Outcrops of the Upper Cretaceous Rosario Formation along Arroyo San Fernando, Baja California Norte, Mexico, expose a continuous cross-sectional view through a submarine-fan valley-levee complex that is similar in scale to many modern submarine-fan valleys. This unusually complete exposure provides an opportunity to compare an ancient turbidite sequence with modern submarine-fan systems and to test some aspects of submarine-fan facies models.

The Arroyo San Fernando submarine-fan valley fill is 670 m thick and 5.5 to 7.5 km wide perpendicular to paleocurrent direction. The valley fill is bordered by >500-m thickness of levee deposits; these levees aggraded with the valley maintaining positive relief over the surface of the fan. The valley fill consists of coarse-grained channel deposits that alternate with fine-grained interchannel deposits. The channel deposits within the valley fill consist of both single (0.25-2 km wide and 10-50 m thick) and amalgamated (as much as 5 km wide and 45-210 m thick) channel deposits. The levee deposits that border the valley fill consist of interbedded sandstone and mudstone beds that are commonly slumped. These slumps slid both toward and away from the valley axis, indicating that slumping was due to positive relief and not solely to undercutting by channels within the valley. The valley system records an overall aggradation, with very little down-cutting of the valley floor or undercutting of the levee walls by channels.
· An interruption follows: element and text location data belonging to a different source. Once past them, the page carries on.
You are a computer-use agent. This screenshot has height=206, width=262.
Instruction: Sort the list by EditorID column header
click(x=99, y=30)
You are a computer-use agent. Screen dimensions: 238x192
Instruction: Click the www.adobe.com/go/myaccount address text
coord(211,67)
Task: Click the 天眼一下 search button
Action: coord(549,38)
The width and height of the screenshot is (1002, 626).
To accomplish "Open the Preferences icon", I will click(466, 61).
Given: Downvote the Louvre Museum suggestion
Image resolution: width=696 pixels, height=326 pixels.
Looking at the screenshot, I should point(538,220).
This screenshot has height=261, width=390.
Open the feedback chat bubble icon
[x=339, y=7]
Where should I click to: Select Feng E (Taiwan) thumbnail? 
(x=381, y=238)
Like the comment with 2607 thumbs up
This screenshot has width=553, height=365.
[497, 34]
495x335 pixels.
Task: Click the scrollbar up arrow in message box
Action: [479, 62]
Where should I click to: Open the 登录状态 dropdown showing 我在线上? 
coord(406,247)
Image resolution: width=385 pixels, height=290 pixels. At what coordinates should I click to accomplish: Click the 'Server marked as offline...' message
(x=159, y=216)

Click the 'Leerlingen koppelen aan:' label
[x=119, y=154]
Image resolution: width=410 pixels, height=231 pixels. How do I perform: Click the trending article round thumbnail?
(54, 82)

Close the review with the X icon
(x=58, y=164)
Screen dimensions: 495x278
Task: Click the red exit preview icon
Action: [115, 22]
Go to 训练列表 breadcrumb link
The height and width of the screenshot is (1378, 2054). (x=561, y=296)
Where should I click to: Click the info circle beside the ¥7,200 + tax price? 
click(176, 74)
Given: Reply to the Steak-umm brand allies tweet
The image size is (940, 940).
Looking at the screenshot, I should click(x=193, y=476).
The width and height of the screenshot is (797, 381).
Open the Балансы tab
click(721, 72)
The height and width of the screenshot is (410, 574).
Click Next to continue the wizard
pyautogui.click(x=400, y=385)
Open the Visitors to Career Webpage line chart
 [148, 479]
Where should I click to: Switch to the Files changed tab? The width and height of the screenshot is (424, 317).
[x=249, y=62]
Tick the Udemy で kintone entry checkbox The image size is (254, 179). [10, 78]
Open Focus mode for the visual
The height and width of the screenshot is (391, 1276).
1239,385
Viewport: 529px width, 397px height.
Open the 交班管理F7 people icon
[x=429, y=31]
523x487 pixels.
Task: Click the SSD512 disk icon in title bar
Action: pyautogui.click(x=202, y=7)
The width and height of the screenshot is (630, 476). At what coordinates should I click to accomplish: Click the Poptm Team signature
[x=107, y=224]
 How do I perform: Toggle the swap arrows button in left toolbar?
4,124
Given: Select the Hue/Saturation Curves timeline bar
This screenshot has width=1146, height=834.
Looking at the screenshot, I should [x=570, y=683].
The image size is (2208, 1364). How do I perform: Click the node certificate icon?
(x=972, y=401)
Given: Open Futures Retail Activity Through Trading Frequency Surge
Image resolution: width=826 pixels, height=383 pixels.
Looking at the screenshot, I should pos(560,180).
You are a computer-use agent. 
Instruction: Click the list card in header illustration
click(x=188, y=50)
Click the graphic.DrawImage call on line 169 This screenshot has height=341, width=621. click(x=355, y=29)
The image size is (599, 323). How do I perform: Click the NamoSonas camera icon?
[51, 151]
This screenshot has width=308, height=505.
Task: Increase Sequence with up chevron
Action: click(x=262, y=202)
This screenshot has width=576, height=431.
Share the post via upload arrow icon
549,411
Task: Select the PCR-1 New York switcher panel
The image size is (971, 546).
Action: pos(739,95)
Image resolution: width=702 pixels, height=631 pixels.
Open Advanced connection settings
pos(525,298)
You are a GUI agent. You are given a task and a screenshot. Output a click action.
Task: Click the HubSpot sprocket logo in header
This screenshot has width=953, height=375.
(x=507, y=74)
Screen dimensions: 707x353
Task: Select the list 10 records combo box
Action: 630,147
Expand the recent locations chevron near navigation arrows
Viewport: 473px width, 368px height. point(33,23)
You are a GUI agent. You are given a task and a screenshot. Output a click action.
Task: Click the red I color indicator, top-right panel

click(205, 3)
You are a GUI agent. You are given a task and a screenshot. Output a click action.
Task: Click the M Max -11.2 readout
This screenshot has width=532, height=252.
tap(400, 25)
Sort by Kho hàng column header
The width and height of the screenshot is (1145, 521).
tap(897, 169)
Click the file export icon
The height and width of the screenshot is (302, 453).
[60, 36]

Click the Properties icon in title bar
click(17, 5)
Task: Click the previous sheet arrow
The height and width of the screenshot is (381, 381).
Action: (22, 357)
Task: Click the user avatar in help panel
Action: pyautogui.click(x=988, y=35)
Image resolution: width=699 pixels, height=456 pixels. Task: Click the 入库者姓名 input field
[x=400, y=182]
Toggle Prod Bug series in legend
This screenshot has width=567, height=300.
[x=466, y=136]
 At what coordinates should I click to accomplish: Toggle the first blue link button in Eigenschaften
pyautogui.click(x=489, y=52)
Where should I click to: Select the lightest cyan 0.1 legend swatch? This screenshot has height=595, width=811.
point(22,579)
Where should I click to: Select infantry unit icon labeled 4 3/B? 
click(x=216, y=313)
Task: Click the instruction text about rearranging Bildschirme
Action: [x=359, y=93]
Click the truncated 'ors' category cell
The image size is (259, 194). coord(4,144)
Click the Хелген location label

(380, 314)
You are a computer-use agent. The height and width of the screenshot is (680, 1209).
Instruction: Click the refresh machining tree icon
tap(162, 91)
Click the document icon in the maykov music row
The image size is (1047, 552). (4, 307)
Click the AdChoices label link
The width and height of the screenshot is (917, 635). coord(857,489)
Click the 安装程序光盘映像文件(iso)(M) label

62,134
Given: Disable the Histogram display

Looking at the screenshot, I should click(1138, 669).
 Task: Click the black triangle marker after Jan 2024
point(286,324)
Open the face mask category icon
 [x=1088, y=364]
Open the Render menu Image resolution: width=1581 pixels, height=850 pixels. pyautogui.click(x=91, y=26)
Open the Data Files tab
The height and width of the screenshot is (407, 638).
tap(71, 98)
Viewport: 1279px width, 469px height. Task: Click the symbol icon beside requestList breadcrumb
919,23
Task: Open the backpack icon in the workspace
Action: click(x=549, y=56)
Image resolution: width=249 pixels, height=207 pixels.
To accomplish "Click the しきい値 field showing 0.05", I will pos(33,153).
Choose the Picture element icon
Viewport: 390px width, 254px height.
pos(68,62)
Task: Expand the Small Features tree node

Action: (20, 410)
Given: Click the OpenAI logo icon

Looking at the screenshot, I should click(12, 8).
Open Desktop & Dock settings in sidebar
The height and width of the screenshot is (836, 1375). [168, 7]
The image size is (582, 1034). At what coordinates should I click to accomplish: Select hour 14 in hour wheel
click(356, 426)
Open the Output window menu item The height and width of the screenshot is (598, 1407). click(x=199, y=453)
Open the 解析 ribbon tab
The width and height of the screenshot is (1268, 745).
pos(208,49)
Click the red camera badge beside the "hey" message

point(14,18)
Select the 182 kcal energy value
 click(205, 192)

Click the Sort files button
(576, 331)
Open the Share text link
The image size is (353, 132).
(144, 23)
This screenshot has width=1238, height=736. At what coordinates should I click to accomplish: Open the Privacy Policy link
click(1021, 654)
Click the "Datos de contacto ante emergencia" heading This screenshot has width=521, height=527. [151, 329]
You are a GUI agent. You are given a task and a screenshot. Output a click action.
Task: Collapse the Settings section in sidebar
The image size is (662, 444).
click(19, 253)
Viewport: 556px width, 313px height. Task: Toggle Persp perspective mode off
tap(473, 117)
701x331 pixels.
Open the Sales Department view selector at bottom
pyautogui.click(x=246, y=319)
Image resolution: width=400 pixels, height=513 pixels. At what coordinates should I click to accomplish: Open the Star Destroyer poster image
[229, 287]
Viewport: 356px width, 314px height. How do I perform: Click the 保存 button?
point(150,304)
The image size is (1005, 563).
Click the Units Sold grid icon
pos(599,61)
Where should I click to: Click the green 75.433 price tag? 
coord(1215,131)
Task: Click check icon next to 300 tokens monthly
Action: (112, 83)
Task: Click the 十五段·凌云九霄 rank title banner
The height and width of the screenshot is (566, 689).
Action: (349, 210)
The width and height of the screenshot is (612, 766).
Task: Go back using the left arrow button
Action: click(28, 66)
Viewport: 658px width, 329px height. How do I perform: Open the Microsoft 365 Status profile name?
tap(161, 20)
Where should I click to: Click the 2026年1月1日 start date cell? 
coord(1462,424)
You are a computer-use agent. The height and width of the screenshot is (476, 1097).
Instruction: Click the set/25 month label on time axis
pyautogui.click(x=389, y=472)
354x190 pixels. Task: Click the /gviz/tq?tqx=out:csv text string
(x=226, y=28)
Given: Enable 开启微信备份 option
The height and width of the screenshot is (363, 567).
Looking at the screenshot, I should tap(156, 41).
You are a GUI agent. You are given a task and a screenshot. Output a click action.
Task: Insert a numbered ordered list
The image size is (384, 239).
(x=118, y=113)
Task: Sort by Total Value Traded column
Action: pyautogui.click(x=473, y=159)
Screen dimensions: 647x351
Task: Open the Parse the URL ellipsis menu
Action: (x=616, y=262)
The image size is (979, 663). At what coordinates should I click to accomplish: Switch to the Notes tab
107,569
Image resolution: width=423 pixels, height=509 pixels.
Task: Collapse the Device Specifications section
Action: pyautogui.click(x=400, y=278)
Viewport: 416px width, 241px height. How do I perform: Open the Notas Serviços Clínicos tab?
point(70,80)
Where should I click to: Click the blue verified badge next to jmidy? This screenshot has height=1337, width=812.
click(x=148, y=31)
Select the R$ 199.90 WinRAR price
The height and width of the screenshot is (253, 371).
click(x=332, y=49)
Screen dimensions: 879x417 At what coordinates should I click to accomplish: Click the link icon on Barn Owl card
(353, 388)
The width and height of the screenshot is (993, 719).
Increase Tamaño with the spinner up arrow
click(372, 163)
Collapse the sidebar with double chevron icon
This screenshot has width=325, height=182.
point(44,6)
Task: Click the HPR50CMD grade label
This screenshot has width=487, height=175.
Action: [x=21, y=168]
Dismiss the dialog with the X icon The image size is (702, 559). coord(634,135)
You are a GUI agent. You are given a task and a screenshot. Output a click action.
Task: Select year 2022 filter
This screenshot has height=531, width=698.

The Arroyo San Fernando submarine-fan valley has dimensions comparable to those of modern submarine-fan valleys. The channels within it are comparable in size to many inferred ancient submarine-fan valleys described in the literature and are the same size as channels within modern submarine-fan valleys. These data, together with facies relationships, may indicate that many ancient deep-marine deposits interpreted as submarine-fan valley fill only represent channels within a submarine-fan valley.